Virus Outbreak-Pet Adoptions

Nikki and Andy Smith and their sons, Braeden, 11, and Tyler, 8, play with their new dog, Thor, on April 30 in front of the family’s home outside of Cleveland, Minnesota. The pandemic motivated the family to adopt a pet because they are spending more time at home.

MANKATO, Minn. — Last Christmas, the Smith family from Cleveland, Minnesota, pondered the idea of getting a puppy. But as days ticked down to Dec. 25, mom and dad decided it just wasn’t the best time.

But then the coronavirus hit, priorities changed and spare time needed to be filled. And what better way to occupy a restless 11-year-old and his 8-year-old brother than with the rambunctiousness of a new puppy?

“Now just seemed like a really good time,” said Nikki Smith. “Who knows how many weeks we’re gonna be home? This will be a good time to get the dog trained.”

For all the ill the COVID-19 pandemic has wrought, at least one silver lining exists: Pet adoptions, it seems, are up. The Mending Spirits Animal Rescue in Mankato is nearly out of adoptable pets. The story is similar at the Blue Earth Nicollet County Humane Society, where only a handful of adoptable pets were recently available, the Mankato Free Press reported.

The situation is the same across the country. The Dane County Humane Society in Madison, Wisconsin, at one point had one animal available for adoption: a 20-year-old quarter horse named Big Guy. Petfinder, one of the top national online clearinghouses for available pets, reported recently that traffic on its website had increased by 43%, and actual inquiries about specific animals was up 116%.

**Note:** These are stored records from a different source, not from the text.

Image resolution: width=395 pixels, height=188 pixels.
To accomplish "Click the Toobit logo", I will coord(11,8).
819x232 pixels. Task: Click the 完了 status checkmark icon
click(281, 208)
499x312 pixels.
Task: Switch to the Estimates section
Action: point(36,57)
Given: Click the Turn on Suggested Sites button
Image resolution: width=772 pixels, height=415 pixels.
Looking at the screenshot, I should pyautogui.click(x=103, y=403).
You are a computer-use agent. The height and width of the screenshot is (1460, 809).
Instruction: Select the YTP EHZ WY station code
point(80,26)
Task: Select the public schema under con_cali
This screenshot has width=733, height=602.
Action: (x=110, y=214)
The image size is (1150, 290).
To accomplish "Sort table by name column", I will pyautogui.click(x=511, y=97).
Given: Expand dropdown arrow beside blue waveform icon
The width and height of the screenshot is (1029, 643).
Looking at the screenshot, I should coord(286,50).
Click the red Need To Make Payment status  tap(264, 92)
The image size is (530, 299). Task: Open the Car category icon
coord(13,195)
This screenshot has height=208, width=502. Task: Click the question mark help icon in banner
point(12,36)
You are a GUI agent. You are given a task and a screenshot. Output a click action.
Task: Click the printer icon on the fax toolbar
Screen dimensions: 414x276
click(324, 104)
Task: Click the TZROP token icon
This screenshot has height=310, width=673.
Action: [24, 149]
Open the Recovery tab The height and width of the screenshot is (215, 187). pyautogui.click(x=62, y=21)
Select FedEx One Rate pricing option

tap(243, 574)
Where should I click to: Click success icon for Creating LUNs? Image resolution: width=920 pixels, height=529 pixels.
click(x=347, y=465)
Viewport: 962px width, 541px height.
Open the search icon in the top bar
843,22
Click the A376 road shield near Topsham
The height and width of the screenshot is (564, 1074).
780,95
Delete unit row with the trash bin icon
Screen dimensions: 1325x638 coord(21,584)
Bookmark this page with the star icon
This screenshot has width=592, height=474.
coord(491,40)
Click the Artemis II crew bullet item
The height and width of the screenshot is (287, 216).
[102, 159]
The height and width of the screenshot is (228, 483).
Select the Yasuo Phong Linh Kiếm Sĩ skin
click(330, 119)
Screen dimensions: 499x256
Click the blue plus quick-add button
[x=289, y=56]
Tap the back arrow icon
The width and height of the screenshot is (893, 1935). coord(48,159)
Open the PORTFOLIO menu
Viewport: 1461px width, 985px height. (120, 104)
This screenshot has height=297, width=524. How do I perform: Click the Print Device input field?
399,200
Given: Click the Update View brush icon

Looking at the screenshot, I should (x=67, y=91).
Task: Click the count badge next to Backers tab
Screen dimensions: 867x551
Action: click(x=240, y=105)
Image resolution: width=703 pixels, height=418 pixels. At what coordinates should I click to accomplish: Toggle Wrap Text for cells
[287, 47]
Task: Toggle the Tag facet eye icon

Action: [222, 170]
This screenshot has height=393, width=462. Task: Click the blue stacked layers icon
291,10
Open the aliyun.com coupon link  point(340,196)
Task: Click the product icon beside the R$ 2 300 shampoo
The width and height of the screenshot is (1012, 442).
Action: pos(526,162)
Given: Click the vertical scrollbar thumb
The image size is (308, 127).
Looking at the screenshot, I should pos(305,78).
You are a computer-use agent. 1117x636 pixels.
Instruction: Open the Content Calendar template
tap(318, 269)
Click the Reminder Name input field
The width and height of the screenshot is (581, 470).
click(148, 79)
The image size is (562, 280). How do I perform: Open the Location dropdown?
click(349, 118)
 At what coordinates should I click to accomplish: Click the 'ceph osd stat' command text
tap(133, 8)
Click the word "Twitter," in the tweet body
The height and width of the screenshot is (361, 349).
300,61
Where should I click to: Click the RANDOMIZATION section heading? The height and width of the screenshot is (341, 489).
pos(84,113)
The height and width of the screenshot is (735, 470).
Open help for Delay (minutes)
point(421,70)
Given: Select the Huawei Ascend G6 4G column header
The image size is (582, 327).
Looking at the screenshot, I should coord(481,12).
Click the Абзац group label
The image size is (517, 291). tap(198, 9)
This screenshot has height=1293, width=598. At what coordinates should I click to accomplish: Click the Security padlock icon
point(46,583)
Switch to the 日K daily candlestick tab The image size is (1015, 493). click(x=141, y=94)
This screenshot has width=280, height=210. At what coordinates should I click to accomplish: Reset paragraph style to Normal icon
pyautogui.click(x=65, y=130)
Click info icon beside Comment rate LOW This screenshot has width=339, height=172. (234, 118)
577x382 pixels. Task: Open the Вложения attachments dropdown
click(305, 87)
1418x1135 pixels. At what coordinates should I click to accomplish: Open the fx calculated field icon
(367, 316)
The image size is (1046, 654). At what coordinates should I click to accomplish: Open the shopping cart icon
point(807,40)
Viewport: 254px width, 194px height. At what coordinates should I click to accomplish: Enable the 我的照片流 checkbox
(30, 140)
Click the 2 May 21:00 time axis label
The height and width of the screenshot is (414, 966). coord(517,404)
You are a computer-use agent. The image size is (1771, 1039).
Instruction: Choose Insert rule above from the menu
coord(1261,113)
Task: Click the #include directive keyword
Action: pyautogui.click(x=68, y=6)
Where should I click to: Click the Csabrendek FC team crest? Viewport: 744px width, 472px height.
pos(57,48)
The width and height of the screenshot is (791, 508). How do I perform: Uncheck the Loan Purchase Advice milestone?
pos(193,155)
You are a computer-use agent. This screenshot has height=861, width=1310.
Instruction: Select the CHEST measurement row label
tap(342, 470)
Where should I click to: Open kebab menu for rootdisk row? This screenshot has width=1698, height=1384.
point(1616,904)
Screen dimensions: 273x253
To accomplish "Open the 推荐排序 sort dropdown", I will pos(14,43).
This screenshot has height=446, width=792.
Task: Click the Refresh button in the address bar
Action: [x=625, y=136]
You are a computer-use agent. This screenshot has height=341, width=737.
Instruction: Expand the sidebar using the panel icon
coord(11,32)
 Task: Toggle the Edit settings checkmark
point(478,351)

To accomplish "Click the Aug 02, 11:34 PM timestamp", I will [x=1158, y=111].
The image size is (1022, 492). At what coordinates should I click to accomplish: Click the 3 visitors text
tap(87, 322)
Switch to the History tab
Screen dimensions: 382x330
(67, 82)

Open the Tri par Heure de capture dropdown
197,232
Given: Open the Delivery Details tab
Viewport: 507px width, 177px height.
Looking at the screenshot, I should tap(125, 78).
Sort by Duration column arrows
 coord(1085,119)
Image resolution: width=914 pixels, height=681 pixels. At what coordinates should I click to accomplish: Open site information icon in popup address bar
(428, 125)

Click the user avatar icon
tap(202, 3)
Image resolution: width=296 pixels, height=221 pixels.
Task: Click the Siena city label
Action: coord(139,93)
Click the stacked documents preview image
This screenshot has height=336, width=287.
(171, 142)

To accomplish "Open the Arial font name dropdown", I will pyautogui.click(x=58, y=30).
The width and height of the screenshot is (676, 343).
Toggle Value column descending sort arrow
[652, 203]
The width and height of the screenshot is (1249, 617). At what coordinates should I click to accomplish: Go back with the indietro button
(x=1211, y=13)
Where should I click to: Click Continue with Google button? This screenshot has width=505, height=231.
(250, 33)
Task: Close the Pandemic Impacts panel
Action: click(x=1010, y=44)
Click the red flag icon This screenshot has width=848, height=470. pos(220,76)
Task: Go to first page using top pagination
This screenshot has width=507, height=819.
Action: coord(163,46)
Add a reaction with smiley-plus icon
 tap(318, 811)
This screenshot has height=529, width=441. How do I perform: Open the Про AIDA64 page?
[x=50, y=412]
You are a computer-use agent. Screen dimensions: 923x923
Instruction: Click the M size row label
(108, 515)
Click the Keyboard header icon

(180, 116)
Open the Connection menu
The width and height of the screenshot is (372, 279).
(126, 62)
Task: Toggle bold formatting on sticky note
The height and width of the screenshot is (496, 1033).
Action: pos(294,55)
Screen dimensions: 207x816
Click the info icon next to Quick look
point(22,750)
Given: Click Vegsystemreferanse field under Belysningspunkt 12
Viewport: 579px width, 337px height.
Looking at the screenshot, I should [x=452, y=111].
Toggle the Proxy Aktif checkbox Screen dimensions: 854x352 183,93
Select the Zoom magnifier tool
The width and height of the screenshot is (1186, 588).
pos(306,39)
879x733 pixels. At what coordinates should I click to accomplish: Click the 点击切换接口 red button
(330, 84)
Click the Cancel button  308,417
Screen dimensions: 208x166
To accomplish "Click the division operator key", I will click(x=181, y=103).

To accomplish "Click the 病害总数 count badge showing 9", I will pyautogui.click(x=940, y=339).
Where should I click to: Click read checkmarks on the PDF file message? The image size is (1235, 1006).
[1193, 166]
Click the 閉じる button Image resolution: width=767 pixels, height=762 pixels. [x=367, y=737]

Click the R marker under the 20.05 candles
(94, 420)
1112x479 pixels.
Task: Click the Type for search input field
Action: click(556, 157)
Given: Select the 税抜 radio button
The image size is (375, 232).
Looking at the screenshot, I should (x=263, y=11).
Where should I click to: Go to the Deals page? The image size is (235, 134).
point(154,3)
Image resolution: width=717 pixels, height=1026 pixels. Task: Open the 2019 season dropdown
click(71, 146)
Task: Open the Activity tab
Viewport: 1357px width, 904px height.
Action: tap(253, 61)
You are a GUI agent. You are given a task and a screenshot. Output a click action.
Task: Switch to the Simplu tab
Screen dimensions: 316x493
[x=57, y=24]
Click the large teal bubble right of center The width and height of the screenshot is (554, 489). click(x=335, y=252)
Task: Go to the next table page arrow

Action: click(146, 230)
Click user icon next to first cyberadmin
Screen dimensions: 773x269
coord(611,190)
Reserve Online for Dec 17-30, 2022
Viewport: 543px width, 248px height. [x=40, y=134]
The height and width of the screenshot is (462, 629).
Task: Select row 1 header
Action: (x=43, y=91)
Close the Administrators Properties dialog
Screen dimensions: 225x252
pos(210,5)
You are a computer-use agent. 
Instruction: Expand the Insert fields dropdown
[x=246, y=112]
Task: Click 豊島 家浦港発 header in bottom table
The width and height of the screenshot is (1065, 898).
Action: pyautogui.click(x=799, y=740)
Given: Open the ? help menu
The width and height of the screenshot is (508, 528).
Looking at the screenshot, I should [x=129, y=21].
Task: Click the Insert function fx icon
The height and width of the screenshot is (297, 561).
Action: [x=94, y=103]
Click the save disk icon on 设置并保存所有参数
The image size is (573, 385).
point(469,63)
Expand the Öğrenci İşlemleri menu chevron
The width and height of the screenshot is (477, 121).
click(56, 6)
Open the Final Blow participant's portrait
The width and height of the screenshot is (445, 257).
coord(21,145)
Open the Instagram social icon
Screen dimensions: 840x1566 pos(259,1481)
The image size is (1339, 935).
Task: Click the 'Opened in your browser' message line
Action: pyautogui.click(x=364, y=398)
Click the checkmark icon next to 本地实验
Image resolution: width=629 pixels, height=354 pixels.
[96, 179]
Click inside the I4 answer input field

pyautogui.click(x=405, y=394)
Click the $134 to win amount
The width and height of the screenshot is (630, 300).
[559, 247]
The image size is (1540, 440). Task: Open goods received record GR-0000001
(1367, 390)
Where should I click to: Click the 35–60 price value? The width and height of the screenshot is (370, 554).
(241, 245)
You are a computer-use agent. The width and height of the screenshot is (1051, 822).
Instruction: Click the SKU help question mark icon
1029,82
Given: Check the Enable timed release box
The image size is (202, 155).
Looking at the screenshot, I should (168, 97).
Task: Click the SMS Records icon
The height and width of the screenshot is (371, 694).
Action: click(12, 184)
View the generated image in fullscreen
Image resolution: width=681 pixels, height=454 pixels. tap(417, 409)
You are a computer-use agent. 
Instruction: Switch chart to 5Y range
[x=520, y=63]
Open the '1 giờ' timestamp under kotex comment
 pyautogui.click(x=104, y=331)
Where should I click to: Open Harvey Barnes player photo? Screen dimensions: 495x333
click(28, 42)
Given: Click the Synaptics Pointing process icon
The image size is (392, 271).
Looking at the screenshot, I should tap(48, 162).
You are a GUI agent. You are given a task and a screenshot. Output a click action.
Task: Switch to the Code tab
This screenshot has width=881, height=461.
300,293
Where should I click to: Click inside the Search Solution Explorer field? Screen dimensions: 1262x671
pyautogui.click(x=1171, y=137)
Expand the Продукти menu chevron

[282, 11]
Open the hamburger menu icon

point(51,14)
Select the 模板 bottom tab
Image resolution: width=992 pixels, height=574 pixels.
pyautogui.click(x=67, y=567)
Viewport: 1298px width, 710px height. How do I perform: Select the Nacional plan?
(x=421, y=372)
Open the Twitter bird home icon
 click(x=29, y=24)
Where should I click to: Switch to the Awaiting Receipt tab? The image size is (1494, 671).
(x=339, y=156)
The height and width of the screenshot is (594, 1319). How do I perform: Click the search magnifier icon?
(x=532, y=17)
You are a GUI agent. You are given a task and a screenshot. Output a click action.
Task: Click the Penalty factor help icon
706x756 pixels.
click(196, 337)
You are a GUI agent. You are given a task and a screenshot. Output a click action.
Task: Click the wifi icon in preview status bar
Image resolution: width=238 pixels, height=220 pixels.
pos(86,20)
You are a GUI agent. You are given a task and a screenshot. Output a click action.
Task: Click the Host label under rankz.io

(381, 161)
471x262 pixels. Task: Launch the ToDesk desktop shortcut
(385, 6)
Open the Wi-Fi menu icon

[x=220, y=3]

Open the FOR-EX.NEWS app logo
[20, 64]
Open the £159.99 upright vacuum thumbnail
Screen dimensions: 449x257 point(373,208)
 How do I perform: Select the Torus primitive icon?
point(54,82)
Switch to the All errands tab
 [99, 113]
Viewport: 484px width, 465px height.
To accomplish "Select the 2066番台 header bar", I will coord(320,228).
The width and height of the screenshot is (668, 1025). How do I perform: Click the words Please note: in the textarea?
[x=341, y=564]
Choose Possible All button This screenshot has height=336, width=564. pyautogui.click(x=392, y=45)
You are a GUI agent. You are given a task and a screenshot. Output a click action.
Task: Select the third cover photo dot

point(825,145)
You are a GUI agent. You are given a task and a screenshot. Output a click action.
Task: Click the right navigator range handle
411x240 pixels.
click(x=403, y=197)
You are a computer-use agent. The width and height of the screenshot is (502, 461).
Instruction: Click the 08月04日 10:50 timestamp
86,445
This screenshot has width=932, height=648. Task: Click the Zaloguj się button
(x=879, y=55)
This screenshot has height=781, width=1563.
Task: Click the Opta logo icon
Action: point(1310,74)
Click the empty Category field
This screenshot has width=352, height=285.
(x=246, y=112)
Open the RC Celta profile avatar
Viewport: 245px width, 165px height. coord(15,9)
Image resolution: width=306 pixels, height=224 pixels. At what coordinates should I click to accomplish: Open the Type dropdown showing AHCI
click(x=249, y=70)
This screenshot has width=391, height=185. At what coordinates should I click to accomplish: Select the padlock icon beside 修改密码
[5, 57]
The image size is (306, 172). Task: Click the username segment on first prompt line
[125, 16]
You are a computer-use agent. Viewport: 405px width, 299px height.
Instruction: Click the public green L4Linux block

And if you need financial proof, shares of Chewy, a company that allows pet owners to purchase pet food and accessories online, has seen shares jump in value by about 7%; same with a company called PetMeds, which fills pet medication prescriptions online.

It’s all great news for our furry friends, which often languish in shelters or foster care for months or, in extreme cases, over a year before a home is found.

Kristy Olson, executive director of Mending Spirits, said the demand has been overwhelming. But in a good way.

“We’re having a hard time keeping up with demand,” she said. “As fast as they’re becoming available, they’re getting adopted.”

The biggest reason is the most obvious one.

“A lot of people now feel like they have the time to invest in an animal,” she said.

Andrew Burk, executive director of BENCHS, said their adoption rate is flat right now. But just before the state was locked down and shelters were prohibited from adopting, they had a huge adoption week.

“We did 63 adoptions in the week before it hit,” Burk said. “We nearly cleared the shelter.”

Both Mending Spirits and BENCHS said they’d thought about the fact that opportunistic adoptions could result in some of the animals coming back when people realize they didn’t really want a puppy after all. But both also said filtering that out early is baked into the adoption process.

Prospective pet owners are screened, and shelters try to match pets properly with prospective owners. In Mending Spirits’ case, they’ll typically do a home check. But because they’re not allowed to inspect homes in person, they’re doing it virtually, relying on photos or videos of prospective pet owners’ homes. It’s not ideal, they say, but it’ll have to do.

For people still looking, don’t let the low numbers at area worry you. Olson said they’ve got another big shipment coming in from Alabama soon that will have more than 30 dogs. (They regularly get deliveries of animals from kill shelters in the southern U.S.)

Olson encourages people who are still looking to be patient.

“As much as people are helping the animals, the animals are helping the people, too,” she said.

To get proof of that, just talk to the Smith family.

Thor is just about house trained, and he’s getting all the attention a puppy could ever want.

“He’s quickly become a great part of our family, a part that we were missing for the longest time,” Smith said. “I’d always wanted a dog, and I wanted my kids to grow up with a dog. He’s definitely found his forever home.”

Thor is part collie and part Labrador.

“The kids have wanted a dog for a long time, and he’s become a buddy for them. And it’s been a positive distraction in the midst of staying home. He’s lifted our spirits. And they adore him and play with him all the time. He’s getting lots of extra love and attention right now.”